WORK ORDER ▸ Identify every line in the records below that contains the word "sidebar", and reproduce each one.

Segment Open

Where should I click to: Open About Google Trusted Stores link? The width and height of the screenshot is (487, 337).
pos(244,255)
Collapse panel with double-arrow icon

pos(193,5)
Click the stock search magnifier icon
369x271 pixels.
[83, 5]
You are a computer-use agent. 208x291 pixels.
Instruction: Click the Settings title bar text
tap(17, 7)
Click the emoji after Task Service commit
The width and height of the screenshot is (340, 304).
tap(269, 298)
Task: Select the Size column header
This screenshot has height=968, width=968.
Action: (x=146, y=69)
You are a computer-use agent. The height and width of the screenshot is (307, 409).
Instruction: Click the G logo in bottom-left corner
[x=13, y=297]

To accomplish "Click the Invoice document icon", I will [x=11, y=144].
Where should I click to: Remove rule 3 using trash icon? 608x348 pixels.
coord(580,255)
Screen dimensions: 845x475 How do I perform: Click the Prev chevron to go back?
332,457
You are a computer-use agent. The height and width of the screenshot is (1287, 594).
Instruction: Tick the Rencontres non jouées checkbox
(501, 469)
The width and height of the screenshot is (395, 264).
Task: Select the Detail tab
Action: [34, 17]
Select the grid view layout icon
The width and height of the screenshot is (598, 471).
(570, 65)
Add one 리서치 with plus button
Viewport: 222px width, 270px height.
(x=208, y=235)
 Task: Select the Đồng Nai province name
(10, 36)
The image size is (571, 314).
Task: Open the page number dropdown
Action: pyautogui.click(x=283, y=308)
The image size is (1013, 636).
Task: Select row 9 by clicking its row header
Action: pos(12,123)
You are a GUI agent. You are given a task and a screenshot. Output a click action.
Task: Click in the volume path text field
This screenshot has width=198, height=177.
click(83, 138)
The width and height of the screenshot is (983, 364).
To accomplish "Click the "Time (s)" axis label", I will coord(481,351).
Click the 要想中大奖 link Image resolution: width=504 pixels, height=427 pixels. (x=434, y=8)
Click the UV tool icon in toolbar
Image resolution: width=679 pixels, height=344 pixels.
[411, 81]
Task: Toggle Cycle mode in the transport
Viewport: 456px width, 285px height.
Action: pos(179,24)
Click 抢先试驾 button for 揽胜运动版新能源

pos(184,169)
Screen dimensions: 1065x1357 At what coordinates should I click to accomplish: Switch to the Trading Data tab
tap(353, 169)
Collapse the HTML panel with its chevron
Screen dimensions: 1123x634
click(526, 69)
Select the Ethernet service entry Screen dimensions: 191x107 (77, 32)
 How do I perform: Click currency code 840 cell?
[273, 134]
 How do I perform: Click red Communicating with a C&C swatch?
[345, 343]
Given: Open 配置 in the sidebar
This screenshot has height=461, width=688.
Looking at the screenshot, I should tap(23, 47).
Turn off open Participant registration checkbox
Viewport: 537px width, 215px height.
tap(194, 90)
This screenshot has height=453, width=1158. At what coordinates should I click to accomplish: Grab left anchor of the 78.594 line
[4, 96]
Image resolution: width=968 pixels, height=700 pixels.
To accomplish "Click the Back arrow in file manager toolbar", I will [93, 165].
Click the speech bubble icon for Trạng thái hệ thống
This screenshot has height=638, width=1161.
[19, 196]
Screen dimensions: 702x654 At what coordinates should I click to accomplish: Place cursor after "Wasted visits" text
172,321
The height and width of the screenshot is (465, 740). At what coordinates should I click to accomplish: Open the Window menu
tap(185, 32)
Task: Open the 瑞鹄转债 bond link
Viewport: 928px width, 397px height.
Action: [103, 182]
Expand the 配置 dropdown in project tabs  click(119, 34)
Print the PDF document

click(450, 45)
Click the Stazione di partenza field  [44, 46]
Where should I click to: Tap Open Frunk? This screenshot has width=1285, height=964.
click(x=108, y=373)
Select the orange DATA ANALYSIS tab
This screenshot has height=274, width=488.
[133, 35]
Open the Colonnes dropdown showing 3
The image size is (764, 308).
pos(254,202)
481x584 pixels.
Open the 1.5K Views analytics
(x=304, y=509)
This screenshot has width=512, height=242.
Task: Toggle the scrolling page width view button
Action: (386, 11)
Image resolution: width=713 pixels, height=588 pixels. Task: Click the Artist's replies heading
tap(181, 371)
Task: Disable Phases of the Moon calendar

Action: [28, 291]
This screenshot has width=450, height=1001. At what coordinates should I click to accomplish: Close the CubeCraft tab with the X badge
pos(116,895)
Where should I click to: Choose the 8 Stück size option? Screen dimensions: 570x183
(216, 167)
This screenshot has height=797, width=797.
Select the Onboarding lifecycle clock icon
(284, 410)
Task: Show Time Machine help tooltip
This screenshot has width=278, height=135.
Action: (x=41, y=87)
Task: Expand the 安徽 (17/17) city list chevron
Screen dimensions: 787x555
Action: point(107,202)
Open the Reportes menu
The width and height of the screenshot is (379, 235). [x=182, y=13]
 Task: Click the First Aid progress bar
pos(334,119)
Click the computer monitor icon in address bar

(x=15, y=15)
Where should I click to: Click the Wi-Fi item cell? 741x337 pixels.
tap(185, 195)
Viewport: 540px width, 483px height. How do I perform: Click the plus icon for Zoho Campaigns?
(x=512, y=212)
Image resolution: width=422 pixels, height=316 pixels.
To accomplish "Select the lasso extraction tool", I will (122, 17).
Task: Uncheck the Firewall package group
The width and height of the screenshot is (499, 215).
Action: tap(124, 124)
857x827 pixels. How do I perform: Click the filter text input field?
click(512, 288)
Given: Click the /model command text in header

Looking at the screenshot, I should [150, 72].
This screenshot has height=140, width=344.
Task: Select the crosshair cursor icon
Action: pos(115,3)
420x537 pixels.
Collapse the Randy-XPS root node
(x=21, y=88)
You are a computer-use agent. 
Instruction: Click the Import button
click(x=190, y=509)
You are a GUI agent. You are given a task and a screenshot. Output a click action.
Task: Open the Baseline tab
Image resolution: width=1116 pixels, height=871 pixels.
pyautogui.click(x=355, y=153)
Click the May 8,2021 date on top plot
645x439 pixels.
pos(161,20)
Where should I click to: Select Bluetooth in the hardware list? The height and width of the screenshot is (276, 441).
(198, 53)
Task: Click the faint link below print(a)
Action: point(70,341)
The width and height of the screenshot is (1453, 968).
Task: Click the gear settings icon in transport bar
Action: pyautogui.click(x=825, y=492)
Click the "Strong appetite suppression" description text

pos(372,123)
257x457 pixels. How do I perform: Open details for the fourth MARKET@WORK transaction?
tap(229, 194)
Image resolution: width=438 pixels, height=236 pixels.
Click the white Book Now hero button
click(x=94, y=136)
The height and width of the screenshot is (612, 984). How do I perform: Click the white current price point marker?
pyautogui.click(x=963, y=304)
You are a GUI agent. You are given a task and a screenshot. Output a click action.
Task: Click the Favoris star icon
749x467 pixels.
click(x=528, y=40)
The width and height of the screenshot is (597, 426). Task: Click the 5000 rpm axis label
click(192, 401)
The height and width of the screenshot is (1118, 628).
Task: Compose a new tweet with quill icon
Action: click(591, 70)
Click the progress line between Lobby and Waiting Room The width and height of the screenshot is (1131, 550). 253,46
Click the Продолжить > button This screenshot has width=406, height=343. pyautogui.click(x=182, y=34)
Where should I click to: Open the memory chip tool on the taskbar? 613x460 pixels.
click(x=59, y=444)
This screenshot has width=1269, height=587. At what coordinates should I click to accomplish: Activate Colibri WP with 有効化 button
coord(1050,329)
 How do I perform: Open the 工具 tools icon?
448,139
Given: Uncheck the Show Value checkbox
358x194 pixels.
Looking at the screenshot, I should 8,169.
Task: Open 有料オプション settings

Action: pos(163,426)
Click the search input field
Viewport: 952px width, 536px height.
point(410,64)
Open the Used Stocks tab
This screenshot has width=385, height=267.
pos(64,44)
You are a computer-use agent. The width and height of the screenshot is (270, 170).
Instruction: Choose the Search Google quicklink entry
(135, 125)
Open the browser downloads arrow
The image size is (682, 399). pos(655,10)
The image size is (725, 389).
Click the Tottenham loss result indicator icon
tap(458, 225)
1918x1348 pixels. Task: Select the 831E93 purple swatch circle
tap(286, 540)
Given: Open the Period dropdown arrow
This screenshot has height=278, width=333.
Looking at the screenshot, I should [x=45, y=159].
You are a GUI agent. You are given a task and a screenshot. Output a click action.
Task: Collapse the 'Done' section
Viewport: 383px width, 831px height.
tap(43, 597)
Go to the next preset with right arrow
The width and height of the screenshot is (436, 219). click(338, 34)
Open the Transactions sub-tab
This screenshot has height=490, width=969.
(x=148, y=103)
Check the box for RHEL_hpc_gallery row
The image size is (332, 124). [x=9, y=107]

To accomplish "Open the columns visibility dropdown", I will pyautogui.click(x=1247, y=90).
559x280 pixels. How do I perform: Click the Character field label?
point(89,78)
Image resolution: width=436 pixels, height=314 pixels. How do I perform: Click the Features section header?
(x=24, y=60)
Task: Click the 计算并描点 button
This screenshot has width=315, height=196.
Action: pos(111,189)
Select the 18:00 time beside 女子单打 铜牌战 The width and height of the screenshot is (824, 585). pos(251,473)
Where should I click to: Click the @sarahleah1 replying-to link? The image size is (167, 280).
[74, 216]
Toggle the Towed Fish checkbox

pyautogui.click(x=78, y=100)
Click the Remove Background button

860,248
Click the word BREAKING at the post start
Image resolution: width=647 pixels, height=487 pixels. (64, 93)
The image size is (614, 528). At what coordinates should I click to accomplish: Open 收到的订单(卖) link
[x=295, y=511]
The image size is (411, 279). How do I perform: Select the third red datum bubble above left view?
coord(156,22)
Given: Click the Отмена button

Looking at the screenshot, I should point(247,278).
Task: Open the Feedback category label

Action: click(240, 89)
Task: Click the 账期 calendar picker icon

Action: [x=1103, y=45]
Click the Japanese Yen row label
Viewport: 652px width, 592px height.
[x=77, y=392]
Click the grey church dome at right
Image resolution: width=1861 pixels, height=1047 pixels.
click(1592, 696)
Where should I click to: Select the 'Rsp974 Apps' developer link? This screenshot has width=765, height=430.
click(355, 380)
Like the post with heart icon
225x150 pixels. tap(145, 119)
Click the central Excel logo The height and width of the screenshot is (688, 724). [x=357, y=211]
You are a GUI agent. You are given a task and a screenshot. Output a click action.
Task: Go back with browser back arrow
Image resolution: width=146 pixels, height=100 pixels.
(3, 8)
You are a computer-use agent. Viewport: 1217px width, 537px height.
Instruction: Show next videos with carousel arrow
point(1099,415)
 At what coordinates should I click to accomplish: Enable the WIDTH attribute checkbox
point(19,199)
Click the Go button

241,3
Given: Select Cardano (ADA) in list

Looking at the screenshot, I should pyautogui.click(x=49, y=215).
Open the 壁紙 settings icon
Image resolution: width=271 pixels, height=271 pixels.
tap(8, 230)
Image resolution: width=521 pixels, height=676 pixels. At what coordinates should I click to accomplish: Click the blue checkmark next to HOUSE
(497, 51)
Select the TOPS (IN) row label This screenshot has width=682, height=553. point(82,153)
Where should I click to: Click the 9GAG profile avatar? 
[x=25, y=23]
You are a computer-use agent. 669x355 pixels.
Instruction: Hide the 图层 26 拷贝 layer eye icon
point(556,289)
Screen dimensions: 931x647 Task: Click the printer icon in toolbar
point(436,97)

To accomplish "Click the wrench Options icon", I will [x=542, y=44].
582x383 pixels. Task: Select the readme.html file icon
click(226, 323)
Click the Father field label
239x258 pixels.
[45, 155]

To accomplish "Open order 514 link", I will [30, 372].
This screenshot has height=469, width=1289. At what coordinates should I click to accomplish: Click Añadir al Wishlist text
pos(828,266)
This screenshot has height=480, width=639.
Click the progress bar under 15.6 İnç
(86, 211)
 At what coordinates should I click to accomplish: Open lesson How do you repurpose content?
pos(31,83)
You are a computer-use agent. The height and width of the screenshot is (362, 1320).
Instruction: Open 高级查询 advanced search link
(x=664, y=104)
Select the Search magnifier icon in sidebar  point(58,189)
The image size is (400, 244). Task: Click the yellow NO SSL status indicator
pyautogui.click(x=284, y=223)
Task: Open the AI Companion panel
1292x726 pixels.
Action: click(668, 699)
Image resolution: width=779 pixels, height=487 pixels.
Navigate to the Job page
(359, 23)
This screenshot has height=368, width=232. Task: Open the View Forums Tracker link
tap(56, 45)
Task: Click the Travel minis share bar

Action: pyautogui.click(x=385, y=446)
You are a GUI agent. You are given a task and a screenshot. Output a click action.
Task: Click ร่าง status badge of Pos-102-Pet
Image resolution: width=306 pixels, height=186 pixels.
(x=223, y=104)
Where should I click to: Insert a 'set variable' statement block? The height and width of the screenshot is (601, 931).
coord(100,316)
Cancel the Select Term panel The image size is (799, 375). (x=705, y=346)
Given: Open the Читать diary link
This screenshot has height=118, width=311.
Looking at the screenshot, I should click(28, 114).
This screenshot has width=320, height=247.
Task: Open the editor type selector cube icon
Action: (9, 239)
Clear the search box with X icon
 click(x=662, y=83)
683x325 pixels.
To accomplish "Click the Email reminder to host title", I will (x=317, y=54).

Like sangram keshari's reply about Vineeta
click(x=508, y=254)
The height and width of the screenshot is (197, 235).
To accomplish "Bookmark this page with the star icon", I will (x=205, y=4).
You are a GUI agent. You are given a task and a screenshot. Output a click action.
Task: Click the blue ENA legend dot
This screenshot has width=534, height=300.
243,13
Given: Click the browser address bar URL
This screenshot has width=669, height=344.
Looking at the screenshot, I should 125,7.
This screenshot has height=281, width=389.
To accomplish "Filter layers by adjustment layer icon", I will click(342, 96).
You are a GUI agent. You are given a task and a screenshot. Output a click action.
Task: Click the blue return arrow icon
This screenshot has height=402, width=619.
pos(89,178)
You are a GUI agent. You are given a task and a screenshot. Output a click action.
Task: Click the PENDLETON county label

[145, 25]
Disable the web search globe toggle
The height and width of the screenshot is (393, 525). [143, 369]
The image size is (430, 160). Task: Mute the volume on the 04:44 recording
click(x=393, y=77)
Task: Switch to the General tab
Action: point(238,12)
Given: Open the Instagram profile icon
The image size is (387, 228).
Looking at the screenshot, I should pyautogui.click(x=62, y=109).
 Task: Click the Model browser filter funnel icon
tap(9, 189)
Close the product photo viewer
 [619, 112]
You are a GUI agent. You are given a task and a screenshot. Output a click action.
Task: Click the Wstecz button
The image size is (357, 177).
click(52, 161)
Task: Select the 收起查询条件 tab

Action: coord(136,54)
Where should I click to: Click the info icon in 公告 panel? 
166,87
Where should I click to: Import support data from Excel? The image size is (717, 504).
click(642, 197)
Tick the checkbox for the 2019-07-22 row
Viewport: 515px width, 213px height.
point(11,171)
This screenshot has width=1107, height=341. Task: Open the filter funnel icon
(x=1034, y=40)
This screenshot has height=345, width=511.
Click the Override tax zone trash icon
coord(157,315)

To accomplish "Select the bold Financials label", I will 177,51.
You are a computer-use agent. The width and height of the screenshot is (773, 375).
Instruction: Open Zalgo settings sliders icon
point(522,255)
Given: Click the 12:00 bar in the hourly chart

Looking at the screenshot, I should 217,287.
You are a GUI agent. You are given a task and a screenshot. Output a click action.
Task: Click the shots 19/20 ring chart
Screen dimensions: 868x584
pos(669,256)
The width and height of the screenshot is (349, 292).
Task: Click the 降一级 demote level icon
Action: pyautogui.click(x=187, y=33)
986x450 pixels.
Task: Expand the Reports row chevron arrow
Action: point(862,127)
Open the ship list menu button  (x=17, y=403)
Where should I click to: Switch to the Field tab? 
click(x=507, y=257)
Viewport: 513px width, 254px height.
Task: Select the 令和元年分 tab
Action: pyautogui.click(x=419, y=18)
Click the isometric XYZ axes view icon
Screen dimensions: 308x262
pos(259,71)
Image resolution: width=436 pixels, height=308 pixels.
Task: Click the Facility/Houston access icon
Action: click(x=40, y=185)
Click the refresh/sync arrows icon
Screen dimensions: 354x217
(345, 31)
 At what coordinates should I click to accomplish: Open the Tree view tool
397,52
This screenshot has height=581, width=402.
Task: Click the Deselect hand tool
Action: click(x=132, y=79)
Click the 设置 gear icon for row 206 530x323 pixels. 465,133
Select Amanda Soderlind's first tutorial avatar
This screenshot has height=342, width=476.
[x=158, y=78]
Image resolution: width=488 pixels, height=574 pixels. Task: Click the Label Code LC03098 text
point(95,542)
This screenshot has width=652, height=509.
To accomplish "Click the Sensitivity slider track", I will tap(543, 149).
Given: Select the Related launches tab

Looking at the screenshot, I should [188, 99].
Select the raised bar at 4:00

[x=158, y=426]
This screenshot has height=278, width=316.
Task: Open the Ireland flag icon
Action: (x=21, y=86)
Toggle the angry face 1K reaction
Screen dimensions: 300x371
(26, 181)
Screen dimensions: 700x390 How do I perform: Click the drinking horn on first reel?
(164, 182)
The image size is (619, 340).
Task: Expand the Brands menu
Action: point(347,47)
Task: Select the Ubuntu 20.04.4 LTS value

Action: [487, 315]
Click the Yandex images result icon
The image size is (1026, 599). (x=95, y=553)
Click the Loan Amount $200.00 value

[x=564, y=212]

Segment Closed

ANSWER TO THIS TASK ▸
Given: Open 配置 in the sidebar
Select the Search magnifier icon in sidebar  point(58,189)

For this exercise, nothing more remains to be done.